» **Activity**
Keep only the lines of the data below that contain "computer", and copy them.

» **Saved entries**
######
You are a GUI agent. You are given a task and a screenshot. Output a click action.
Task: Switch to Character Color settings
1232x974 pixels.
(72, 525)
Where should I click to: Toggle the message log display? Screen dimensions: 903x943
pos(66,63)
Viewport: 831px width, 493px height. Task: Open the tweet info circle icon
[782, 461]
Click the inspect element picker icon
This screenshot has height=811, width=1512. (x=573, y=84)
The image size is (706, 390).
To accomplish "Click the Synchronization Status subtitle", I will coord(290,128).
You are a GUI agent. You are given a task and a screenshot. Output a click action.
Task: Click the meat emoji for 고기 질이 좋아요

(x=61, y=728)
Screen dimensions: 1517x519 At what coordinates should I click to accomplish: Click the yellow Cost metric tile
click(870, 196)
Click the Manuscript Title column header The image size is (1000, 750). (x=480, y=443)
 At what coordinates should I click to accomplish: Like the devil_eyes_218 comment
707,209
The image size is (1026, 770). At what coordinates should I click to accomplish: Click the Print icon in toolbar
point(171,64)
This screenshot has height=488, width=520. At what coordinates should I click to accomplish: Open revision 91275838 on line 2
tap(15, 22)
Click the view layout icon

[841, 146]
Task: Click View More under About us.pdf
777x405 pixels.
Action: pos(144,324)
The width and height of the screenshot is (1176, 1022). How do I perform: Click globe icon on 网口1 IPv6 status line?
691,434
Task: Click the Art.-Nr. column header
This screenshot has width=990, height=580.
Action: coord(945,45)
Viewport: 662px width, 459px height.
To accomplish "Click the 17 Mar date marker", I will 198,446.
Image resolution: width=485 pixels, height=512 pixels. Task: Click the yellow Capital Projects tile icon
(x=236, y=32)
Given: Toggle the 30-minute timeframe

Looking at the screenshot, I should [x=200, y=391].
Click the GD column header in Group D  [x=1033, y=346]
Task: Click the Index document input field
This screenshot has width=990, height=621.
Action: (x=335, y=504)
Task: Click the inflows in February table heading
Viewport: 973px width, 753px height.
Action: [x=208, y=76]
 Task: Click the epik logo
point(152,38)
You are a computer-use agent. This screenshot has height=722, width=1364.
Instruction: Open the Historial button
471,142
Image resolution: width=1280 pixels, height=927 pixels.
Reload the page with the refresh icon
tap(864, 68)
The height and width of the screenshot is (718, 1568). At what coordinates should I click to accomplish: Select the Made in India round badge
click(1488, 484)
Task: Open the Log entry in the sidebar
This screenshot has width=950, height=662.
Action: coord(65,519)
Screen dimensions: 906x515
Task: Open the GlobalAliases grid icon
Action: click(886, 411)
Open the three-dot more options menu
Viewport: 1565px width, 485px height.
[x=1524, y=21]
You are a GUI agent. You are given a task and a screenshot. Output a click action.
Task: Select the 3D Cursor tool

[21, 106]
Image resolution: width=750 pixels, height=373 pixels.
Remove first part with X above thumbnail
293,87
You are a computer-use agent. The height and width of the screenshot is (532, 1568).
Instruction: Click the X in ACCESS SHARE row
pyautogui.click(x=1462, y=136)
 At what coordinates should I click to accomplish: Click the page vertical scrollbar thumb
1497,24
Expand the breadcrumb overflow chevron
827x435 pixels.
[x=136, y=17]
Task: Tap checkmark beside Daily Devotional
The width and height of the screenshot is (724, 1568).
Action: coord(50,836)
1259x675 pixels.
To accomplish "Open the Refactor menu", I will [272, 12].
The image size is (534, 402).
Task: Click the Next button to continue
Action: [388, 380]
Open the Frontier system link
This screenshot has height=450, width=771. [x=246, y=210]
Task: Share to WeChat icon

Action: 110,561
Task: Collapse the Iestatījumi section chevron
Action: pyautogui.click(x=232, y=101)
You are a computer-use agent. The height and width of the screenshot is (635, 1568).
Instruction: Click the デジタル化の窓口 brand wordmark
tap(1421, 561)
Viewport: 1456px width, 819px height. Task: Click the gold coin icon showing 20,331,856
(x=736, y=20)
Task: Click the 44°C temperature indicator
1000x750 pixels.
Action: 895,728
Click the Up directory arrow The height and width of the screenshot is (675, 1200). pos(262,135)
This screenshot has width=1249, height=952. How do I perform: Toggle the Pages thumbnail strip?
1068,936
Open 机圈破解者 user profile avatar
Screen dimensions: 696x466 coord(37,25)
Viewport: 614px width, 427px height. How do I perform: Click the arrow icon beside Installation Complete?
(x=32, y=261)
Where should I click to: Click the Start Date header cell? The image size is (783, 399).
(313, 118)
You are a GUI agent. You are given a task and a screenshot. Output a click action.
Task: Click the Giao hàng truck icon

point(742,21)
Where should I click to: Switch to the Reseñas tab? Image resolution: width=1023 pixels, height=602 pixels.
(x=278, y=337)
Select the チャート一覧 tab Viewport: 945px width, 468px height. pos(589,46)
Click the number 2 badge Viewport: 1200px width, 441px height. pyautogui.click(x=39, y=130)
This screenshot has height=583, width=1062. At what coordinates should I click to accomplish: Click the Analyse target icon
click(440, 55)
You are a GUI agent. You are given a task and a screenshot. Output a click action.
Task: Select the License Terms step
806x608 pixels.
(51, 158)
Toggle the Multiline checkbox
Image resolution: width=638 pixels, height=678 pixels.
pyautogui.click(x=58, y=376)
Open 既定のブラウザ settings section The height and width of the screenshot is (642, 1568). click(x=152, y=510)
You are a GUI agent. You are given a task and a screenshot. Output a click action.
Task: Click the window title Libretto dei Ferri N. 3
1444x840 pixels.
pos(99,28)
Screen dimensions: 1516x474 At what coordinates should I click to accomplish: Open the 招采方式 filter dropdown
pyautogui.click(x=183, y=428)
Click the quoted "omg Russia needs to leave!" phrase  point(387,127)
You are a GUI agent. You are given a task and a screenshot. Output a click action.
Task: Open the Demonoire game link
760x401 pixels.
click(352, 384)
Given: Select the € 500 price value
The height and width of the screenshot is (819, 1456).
######
» **Task response**
You are a computer-use agent. This screenshot has height=722, width=1364.
You are a computer-use agent. The height and width of the screenshot is (532, 1568).
You are a computer-use agent. The height and width of the screenshot is (635, 1568).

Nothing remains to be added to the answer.